Prognostic Value of Mid-Regional Proadrenomedullin Sampled at Presentation and after 72 Hours in Septic Patients Presenting to the Emergency Department: An Observational Two-Center Study
Round 1
Reviewer 1 Report
The authors are to be congratulated with a very good paper.
I have only tiny comments:
I suggest explaining the acronym LR in the legends to Table 2
I also suggest putting the definition of PCT in parenthesis after the acronym in the discussion.
Author Response
Reviewer 1
I suggest explaining the acronym LR in the legends to Table 2
I also suggest putting the definition of PCT in parenthesis after the acronym in the discussion.
Response to reviewer 1:
We made the changes accordingly.
Reviewer 2 Report
Is a study that must be confirmed by other research in the field.It would be interesting to know the costs of such a protocol with MR-proADM.
Author Response
Reviewer 2:
Is a study that must be confirmed by other research in the field.

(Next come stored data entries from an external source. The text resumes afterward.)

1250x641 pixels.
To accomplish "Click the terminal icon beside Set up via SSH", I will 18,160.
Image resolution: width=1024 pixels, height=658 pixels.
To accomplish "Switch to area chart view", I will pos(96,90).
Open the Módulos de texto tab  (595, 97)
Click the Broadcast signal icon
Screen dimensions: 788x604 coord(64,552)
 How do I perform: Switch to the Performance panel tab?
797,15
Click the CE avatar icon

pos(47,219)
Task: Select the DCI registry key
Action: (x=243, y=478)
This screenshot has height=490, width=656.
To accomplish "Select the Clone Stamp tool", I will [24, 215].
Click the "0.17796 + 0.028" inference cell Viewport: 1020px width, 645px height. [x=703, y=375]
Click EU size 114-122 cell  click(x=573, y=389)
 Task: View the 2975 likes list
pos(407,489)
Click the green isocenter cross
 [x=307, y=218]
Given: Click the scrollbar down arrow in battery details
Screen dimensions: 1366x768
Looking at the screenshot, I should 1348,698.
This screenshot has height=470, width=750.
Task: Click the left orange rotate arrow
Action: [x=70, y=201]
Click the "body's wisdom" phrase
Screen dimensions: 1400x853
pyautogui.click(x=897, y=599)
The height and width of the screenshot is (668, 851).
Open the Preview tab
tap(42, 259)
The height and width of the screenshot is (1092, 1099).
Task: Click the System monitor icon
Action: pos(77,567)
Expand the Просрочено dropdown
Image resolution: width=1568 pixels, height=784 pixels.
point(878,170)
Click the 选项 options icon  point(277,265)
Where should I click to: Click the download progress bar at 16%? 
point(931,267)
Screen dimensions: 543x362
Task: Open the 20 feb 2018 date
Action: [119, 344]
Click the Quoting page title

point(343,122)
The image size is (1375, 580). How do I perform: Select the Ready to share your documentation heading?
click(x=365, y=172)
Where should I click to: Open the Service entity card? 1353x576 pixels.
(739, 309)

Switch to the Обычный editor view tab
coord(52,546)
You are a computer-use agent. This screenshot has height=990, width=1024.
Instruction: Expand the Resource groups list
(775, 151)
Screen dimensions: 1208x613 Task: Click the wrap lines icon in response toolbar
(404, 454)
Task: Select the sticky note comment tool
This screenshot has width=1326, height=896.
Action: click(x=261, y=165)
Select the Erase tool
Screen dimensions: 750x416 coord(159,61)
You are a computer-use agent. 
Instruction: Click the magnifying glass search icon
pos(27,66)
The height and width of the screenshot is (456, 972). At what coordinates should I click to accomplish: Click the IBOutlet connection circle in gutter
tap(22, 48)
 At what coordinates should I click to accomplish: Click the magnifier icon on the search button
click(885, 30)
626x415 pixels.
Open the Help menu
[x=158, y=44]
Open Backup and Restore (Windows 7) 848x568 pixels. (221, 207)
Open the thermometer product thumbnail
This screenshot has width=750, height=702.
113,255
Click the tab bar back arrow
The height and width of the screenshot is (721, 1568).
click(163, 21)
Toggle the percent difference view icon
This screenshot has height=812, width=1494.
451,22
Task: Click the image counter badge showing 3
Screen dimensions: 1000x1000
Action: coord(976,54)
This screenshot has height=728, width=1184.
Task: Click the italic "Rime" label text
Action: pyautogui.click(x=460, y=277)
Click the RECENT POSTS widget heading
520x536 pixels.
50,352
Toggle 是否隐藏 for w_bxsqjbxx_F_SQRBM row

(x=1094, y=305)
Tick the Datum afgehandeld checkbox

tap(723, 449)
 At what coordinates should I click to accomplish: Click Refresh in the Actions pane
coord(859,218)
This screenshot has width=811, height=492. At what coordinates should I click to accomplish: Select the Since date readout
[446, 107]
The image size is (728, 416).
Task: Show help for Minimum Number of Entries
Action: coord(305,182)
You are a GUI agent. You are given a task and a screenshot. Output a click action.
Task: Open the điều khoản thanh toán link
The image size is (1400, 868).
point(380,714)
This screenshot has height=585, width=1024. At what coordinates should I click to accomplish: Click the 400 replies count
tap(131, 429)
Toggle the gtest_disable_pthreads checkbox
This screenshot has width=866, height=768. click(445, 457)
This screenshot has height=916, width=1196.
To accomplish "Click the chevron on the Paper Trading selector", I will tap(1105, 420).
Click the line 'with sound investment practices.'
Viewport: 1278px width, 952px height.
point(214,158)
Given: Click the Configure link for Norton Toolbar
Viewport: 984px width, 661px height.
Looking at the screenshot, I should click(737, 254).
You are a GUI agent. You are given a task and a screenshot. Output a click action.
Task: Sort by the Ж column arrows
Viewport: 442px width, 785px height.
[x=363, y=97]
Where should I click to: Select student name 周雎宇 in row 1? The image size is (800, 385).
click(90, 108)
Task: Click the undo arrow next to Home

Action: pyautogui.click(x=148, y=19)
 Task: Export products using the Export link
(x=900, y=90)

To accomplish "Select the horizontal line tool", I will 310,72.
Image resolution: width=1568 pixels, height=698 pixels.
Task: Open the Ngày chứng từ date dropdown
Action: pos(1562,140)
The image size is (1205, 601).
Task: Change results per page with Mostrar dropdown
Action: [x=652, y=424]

It would be interesting to know the costs of such a protocol with MR-proADM.
Response to Reviewer 2:
The cost of serial sampling of MR-proADM is an interesting point. We added a comment about it in the Discussion (page 10 lines 36-37).
In our institutions a MR-proADM test costs around 22€, while a procalcitonin test costs around 11€. Therefore, measuring MR-proADM at arrival and after 72 hours would cost around 44€ and measuring procalcitonin every day would cost the same.
Reviewer 3 Report
In this observational two center study authors are evaluating the significance of mid-regional proadrenomedullin sampled at presentation and after 72 hours as a prognostic marker, in septic patients presenting to the Emergency Department. The study is well designed and manuscript is well written.
Following are some comments.
- This is a very nicely executed study design for easy read authors should provide a consort diagram of the study where they can depict the blinding, inclusion exclusion criteria, distribution and outcomes.
- Authors have tabulated a varieties of diseases which apparently lead to sepsis. A subgroup analysis is highly desirable between different groups of patients to dissect out the independent role of those occurrences on the level of MR proADM.
Author Response
Reviewer 3:
In this observational two center study authors are evaluating the significance of mid-regional proadrenomedullin sampled at presentation and after 72 hours as a prognostic marker, in septic patients presenting to the Emergency Department. The study is well designed and manuscript is well written.
Following are some comments.
- This is a very nicely executed study design for easy read authors should provide a consort diagram of the study where they can depict the blinding, inclusion exclusion criteria, distribution and outcomes.
- Authors have tabulated a varieties of diseases which apparently lead to sepsis. A subgroup analysis is highly desirable between different groups of patients to dissect out the independent role of those occurrences on the level of MR proADM.
Response to Revewer 3:
- We added a flow diagram depicting the study flow in Supplementary figure 1. We adapted the CONSORT flow diagram as it was designed for randomized-controlled trials.
- We added a subgroup analysis for the most common infective focus, which in our cohort was the lung (please see page 8 lines 14-22, page 9 lines 20-22, supplementary tables 3 and 6). We did not carried out further subgroup analysis given the small number of patients and events in those subgroups.